Compito da svolgere -
Riporta come elenco numerato le righe dei record dall'inizio fino alla riga che contiene "Action: coord(76,189)", inclusa. Ometti le righe vuote.

Materiale fornito -
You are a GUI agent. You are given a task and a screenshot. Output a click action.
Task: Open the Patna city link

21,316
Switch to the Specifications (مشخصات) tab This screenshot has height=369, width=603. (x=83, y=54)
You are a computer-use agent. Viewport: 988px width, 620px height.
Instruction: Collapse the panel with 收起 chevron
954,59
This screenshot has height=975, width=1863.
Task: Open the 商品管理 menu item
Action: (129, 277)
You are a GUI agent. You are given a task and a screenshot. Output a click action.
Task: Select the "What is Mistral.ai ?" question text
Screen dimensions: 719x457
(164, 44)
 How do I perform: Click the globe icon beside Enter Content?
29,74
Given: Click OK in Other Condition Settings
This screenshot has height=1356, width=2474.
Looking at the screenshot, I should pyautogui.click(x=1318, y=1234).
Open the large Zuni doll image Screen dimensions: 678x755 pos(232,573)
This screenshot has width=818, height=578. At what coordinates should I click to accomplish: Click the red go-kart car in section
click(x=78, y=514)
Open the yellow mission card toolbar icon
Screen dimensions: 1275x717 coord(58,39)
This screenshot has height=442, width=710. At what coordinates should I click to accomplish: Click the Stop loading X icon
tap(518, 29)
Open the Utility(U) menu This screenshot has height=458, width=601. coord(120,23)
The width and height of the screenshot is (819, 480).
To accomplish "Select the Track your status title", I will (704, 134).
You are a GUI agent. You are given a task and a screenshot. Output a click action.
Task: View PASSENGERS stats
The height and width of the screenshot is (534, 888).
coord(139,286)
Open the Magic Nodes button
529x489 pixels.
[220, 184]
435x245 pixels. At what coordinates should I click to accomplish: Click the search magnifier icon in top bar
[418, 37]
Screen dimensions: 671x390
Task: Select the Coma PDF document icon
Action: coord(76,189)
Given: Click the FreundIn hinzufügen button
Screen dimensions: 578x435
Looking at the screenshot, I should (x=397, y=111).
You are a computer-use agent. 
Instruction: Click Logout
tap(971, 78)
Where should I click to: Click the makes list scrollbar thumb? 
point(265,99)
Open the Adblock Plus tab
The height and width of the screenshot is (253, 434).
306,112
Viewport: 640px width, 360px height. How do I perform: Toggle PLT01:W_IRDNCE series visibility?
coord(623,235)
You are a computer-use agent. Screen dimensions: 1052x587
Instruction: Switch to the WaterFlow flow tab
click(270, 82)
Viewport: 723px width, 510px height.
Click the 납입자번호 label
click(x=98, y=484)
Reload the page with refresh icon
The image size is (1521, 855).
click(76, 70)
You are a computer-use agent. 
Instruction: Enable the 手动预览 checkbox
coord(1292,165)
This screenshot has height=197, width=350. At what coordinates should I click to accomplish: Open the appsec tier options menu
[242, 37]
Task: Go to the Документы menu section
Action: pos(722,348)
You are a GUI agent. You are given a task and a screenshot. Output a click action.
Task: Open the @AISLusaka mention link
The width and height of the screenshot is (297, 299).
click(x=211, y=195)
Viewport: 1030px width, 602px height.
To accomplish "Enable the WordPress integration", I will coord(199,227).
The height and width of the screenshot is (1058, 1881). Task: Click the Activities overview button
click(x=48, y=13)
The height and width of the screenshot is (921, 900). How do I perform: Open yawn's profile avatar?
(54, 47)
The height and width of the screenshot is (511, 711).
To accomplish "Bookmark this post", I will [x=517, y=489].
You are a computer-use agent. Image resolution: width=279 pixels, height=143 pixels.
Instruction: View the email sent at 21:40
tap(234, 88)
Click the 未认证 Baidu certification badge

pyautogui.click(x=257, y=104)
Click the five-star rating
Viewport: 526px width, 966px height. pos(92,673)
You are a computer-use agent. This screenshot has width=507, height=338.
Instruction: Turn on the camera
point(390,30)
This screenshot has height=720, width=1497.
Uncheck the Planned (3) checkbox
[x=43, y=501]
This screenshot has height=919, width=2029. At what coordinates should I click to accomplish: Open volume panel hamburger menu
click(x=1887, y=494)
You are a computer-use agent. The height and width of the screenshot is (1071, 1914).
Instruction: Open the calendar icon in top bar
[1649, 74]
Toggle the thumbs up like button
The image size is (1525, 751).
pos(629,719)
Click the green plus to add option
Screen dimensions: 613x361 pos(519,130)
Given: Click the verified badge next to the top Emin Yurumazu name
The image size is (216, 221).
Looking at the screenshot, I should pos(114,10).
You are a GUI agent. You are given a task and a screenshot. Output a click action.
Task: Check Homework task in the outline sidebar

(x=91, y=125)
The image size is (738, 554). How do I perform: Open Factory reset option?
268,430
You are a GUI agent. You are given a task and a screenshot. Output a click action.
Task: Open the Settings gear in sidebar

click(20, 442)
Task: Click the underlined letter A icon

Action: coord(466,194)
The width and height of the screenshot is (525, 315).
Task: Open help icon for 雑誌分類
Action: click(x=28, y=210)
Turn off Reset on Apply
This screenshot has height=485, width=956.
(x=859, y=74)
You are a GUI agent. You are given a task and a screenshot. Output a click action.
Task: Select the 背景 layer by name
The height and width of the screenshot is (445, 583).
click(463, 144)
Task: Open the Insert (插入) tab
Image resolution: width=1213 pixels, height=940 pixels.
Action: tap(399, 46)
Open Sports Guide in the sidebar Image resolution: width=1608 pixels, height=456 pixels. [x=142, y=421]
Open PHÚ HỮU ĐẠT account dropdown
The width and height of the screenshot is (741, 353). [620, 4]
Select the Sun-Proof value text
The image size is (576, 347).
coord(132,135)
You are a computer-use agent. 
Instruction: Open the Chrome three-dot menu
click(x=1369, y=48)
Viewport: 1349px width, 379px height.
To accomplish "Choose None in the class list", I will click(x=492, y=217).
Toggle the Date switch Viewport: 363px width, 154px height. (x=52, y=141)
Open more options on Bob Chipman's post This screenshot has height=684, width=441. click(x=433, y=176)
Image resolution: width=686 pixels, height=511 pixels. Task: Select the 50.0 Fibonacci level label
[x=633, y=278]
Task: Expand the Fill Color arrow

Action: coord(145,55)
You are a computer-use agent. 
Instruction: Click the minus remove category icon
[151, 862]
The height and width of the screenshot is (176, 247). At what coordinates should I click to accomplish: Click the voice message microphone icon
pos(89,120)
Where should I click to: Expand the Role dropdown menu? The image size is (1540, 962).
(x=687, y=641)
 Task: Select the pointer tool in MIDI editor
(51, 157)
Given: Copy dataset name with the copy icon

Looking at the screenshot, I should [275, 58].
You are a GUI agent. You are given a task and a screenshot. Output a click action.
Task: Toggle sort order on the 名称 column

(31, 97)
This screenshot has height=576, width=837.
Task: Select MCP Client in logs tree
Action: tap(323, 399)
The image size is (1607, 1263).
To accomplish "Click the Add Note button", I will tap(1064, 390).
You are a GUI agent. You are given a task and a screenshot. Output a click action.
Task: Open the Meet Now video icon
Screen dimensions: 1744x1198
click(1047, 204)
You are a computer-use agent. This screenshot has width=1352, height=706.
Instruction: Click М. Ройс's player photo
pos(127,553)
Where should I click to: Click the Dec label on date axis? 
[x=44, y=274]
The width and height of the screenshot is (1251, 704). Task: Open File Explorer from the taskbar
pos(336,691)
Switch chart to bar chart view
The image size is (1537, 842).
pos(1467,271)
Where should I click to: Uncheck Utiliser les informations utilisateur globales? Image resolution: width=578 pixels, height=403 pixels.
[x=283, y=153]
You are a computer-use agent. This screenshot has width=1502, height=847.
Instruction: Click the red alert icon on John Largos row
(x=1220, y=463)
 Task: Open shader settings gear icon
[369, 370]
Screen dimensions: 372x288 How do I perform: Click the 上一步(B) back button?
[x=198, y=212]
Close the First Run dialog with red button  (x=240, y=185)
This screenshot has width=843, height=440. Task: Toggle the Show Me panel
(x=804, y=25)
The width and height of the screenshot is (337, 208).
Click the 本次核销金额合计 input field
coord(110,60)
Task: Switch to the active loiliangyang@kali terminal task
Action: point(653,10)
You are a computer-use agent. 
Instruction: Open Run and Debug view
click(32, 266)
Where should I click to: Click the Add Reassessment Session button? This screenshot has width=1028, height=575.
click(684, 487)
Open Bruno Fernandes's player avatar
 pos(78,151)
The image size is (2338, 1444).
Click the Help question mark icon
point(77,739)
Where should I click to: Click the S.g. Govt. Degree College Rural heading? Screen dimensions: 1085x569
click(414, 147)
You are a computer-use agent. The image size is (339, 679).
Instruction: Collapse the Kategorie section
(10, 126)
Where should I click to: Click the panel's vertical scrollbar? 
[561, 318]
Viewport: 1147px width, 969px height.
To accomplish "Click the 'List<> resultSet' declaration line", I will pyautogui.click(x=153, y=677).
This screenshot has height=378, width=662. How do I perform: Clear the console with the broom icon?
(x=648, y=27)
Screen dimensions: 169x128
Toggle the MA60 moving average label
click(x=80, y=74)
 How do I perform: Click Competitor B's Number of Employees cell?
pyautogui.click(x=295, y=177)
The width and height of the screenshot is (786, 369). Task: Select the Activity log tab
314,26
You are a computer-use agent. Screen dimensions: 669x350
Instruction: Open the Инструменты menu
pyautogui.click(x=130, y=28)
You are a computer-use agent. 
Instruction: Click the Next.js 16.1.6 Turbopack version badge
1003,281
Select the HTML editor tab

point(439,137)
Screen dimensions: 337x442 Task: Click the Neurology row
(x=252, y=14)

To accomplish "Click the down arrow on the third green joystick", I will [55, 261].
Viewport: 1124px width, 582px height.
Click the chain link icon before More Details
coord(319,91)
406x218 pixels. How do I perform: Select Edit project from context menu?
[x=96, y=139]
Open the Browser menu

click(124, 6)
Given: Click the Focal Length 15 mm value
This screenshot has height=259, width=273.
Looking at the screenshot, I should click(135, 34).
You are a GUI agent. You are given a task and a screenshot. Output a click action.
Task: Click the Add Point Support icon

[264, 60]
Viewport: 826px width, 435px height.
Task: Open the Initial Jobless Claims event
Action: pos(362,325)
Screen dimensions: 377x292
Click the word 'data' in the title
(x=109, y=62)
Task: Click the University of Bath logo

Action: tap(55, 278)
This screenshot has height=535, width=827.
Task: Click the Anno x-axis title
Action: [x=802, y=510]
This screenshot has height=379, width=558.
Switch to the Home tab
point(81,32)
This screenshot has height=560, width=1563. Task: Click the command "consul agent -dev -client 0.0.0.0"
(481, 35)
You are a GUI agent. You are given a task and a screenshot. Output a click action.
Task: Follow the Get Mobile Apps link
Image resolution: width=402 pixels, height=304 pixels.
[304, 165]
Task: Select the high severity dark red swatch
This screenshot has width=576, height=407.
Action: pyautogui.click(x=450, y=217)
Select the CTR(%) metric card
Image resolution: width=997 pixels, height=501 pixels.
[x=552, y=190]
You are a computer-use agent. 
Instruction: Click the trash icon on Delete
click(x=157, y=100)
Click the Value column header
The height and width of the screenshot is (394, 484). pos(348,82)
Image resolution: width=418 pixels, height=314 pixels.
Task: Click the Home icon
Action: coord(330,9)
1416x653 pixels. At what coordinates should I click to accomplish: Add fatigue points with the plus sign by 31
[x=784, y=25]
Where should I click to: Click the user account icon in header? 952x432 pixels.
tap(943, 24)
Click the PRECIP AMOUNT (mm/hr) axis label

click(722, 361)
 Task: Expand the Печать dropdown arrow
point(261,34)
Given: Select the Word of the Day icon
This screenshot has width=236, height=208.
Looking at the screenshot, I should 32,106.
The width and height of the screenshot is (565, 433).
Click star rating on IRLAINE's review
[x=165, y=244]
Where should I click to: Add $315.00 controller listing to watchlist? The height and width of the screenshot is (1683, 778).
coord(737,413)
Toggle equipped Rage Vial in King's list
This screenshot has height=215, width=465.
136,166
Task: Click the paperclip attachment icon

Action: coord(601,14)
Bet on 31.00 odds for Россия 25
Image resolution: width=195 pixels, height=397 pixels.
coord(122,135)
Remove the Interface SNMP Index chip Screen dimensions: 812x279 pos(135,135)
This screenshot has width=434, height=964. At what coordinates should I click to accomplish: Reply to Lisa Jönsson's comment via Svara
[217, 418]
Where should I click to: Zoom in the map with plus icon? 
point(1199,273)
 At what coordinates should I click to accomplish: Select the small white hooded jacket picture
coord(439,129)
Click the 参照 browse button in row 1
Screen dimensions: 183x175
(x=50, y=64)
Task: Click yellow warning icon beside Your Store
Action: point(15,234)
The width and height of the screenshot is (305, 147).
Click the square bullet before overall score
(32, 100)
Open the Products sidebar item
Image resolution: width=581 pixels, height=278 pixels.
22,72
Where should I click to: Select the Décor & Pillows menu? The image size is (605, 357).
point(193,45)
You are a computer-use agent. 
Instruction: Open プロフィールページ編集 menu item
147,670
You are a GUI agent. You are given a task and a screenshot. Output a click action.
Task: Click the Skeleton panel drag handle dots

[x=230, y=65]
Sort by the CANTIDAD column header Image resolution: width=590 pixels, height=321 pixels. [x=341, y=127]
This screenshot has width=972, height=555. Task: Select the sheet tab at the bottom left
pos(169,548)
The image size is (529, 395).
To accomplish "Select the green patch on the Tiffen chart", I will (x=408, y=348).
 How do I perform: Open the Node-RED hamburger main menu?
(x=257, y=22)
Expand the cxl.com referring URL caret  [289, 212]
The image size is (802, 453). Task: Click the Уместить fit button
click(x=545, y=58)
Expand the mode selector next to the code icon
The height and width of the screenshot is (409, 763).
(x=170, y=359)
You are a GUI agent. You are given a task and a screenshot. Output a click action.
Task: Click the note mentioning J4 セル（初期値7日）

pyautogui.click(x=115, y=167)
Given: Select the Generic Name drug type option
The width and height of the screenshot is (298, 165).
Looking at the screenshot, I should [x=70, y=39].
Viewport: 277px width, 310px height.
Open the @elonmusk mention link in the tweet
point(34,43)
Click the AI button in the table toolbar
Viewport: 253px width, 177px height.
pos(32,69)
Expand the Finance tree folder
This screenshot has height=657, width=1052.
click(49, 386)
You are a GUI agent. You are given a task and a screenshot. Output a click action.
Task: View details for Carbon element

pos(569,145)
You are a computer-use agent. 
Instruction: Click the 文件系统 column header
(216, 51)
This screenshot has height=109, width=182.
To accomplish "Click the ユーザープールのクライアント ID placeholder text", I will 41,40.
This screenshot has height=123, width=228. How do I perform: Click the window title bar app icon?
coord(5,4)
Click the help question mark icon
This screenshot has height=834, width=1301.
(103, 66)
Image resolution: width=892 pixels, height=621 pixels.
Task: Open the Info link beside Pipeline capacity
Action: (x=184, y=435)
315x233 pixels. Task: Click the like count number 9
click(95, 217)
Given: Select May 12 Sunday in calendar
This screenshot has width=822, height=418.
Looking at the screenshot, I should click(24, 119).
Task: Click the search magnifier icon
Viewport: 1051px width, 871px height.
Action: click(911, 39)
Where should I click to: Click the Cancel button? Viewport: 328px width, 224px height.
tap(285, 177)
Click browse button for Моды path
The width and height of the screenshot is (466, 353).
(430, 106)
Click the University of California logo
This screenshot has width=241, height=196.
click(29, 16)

Risposta al compito -
1. You are a GUI agent. You are given a task and a screenshot. Output a click action.
2. Task: Open the Patna city link
3. 21,316
4. Switch to the Specifications (مشخصات) tab This screenshot has height=369, width=603. (x=83, y=54)
5. You are a computer-use agent. Viewport: 988px width, 620px height.
6. Instruction: Collapse the panel with 收起 chevron
7. 954,59
8. This screenshot has height=975, width=1863.
9. Task: Open the 商品管理 menu item
10. Action: (129, 277)
11. You are a GUI agent. You are given a task and a screenshot. Output a click action.
12. Task: Select the "What is Mistral.ai ?" question text
13. Screen dimensions: 719x457
14. (164, 44)
15.  How do I perform: Click the globe icon beside Enter Content?
16. 29,74
17. Given: Click OK in Other Condition Settings
18. This screenshot has height=1356, width=2474.
19. Looking at the screenshot, I should pyautogui.click(x=1318, y=1234).
20. Open the large Zuni doll image Screen dimensions: 678x755 pos(232,573)
21. This screenshot has width=818, height=578. At what coordinates should I click to accomplish: Click the red go-kart car in section
22. click(x=78, y=514)
23. Open the yellow mission card toolbar icon
24. Screen dimensions: 1275x717 coord(58,39)
25. This screenshot has height=442, width=710. At what coordinates should I click to accomplish: Click the Stop loading X icon
26. tap(518, 29)
27. Open the Utility(U) menu This screenshot has height=458, width=601. coord(120,23)
28. The width and height of the screenshot is (819, 480).
29. To accomplish "Select the Track your status title", I will (704, 134).
30. You are a GUI agent. You are given a task and a screenshot. Output a click action.
31. Task: View PASSENGERS stats
32. The height and width of the screenshot is (534, 888).
33. coord(139,286)
34. Open the Magic Nodes button
35. 529x489 pixels.
36. [220, 184]
37. 435x245 pixels. At what coordinates should I click to accomplish: Click the search magnifier icon in top bar
38. [418, 37]
39. Screen dimensions: 671x390
40. Task: Select the Coma PDF document icon
41. Action: coord(76,189)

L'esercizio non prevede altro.